As the protagonist chooses to join this world, the camera slowly reveals how unfulfilling the surroundings actually are.

== Cast ==
- Feliks Stawinski as Caretaker

== Themes ==
Although heavily metaphorical, the piece also exemplifies the experimental and curious nature of the Quays' work. Rather than examining the potential symbolism of such props as screws, dust, string, meat, and wind-up monkeys, many shots seem to focus on the movements and inherent characteristics of the materials. As they do in most of their films, the Brothers Quay employ a more musically grounded structure in place of a straightforward literal narrative in Street of Crocodiles.

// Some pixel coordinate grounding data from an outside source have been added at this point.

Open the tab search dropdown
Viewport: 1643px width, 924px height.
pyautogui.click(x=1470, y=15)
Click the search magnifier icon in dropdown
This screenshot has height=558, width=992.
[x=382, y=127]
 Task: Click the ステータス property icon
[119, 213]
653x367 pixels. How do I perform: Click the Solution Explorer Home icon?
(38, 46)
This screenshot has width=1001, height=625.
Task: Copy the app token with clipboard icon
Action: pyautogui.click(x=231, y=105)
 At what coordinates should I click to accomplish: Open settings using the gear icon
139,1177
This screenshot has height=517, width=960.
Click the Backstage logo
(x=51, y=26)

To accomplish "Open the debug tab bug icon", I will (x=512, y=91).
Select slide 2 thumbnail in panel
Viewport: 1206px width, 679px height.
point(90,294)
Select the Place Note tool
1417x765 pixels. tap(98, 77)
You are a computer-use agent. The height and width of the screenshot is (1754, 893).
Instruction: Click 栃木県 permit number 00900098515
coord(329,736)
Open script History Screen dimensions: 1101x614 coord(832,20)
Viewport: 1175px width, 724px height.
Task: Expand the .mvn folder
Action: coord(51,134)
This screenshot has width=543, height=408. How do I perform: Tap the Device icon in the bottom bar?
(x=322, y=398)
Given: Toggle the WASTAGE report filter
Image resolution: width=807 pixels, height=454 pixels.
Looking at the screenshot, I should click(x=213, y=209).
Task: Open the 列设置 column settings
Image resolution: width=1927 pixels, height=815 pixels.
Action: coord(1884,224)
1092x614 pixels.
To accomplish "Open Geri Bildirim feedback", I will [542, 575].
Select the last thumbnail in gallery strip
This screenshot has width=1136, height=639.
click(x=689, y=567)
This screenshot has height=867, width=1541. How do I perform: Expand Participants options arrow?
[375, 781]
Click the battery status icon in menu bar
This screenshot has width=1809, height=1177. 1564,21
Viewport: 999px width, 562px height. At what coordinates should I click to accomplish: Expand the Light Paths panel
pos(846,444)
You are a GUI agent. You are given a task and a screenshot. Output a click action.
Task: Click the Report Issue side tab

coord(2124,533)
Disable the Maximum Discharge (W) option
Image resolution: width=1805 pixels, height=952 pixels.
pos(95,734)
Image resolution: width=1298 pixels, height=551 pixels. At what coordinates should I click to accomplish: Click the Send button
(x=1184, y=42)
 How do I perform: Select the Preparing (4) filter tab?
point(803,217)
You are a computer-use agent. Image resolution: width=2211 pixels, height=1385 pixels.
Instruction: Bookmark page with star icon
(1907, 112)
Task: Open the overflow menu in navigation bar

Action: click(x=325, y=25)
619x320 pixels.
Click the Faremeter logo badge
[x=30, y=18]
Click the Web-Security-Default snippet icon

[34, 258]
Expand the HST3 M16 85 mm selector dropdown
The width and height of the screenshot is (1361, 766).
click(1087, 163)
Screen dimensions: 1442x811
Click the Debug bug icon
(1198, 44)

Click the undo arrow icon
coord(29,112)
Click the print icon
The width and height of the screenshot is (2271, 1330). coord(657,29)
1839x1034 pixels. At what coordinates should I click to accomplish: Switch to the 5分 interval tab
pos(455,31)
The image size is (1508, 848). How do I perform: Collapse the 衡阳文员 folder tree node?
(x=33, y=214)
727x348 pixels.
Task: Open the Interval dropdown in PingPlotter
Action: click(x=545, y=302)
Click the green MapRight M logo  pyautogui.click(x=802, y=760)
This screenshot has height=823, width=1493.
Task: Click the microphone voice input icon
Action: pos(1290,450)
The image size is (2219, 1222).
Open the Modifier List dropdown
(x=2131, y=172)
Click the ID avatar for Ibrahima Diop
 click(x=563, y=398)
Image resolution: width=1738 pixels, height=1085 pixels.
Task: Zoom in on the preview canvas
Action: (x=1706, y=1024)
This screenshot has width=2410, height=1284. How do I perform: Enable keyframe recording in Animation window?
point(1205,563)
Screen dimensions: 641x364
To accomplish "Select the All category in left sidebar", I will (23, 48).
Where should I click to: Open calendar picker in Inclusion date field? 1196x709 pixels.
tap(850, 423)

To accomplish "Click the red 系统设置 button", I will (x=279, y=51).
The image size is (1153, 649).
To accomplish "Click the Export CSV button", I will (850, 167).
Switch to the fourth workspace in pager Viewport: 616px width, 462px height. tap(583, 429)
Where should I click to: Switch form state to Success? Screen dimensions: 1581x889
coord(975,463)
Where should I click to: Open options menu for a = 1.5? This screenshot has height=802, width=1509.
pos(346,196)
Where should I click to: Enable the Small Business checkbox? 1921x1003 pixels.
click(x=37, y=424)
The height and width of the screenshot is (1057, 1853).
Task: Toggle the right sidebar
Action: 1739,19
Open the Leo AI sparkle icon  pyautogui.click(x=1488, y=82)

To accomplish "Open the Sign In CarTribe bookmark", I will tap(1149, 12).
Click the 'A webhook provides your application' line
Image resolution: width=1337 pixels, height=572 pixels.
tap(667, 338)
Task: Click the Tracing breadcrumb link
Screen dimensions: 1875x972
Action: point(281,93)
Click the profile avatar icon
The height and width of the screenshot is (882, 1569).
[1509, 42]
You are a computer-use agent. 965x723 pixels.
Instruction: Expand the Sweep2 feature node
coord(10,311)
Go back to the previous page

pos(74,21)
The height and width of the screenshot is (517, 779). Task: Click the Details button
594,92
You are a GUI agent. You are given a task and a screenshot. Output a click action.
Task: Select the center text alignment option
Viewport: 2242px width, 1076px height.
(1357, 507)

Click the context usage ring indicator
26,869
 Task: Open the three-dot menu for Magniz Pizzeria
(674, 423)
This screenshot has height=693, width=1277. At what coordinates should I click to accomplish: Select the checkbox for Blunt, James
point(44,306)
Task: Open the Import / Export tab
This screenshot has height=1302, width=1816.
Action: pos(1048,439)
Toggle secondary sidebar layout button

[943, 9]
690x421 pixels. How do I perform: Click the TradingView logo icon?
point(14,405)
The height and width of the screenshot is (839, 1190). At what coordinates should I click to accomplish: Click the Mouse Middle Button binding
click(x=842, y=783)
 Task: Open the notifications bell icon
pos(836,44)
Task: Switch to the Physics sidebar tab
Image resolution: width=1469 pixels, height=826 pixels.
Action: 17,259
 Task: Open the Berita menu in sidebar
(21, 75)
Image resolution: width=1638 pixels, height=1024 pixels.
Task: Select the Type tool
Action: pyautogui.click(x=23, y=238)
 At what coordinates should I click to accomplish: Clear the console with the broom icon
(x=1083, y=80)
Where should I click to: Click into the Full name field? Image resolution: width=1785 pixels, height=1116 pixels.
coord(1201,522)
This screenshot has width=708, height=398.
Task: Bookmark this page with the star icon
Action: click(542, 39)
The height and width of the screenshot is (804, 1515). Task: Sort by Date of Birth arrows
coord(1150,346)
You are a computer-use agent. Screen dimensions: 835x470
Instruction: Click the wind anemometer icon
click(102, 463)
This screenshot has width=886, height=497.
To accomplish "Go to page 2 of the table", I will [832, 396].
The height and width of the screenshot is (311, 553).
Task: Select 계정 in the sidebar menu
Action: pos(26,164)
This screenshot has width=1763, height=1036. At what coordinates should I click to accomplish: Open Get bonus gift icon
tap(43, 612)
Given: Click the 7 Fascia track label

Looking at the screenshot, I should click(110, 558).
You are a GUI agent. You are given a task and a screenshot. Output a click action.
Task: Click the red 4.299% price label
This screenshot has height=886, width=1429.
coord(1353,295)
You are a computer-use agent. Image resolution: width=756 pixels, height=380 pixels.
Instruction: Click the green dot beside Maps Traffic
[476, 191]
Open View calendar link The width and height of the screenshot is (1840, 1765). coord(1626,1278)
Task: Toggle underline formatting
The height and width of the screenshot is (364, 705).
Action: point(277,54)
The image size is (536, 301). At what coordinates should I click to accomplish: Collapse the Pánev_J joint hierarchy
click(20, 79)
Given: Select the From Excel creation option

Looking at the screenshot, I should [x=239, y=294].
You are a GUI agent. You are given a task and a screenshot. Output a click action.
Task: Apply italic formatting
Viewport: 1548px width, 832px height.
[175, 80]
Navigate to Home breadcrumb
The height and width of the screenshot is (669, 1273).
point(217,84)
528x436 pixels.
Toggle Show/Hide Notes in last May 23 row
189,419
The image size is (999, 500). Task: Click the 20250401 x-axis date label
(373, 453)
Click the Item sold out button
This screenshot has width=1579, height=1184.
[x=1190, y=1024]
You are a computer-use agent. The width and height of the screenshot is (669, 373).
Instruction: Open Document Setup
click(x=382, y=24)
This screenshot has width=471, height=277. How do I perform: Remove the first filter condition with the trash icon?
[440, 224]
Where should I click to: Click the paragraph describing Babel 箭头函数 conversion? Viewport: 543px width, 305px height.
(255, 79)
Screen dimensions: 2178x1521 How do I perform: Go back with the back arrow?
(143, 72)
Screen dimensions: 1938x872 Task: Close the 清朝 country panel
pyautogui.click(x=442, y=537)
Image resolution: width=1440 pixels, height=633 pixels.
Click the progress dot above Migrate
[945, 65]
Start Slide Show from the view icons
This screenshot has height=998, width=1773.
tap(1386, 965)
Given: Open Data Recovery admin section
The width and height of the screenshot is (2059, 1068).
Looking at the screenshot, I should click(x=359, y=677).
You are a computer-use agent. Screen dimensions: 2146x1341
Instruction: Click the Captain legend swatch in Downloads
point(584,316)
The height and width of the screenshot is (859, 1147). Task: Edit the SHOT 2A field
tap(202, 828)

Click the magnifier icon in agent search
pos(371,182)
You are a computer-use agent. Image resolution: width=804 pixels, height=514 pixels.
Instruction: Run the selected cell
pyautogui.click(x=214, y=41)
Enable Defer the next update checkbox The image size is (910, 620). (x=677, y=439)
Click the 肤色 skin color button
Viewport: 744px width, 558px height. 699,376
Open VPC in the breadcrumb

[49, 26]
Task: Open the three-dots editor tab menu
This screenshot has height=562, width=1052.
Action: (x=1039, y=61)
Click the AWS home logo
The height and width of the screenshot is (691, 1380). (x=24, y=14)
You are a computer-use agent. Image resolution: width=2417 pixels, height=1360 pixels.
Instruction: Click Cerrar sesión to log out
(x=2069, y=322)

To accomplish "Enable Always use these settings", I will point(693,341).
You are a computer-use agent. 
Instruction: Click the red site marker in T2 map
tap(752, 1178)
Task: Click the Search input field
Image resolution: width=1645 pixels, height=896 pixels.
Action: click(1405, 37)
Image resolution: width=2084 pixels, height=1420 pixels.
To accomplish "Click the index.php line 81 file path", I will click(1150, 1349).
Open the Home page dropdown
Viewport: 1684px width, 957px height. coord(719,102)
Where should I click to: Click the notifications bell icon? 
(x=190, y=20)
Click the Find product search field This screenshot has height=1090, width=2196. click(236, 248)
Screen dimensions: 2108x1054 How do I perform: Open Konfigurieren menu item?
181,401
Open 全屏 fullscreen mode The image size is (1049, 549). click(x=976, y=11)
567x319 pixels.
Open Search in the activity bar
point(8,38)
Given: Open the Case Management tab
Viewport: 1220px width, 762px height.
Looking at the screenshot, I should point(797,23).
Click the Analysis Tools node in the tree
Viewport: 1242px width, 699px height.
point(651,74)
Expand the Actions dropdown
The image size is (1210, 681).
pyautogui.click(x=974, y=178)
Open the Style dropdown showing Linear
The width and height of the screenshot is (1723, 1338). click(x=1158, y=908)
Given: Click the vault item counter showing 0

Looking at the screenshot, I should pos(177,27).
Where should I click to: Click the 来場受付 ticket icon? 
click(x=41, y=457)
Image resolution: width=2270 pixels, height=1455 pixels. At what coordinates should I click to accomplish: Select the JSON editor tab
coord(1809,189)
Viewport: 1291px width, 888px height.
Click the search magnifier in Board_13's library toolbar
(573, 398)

== Reception and legacy ==
Terry Gilliam selected Street of Crocodiles as one of the top ten best animated films of all time. Critic Jonathan Romney went further still, voting it one of the ten best films of all time in the 2002 decennial critics' poll for Sight and Sound magazine.

The "unofficial" DVD version of the Nine Inch Nails video Closure contains a clip in which Mark Romanek, the director of the video for "Closer", explains that the video was heavily influenced by this animation.

In tribute to the Brothers Quay, Christopher Nolan made a documentary called Quay which also included this film.

The film is available through two separate DVD/VHS releases. The first was produced in 2000 by the New York-based Kino on Video and released on NTSC DVD. Entitled The Brothers Quay Collection: Ten Astonishing Short Films 1984–1993, it is now out of print
The second edition was produced by the BFI in London and released in November 2006. The two-disc set, entitled Quay Brothers – The Short Films 1979–2003, has been licensed to Zeitgeist Films in New York, who brought out their own NTSC DVD Phantom Museums – The Short Films of the Quay Brothers in April 2007. The BFI and Zeitgeist versions feature an optional audio commentary by the Quay Brothers, which was recorded in London in May 2006.

Street of Crocodiles also played at the Film Forum theatre in New York City on 19 August 2015. The short film was released on Blu-ray on 20 October 2015.

The short film was released, alongside other shorts by the Quay Brothers, on May 14, 2020, on The Criterion Channel.

=== Box office ===
As of 7 July 2025, Street of Crocodiles grossed $51,858 in the United States.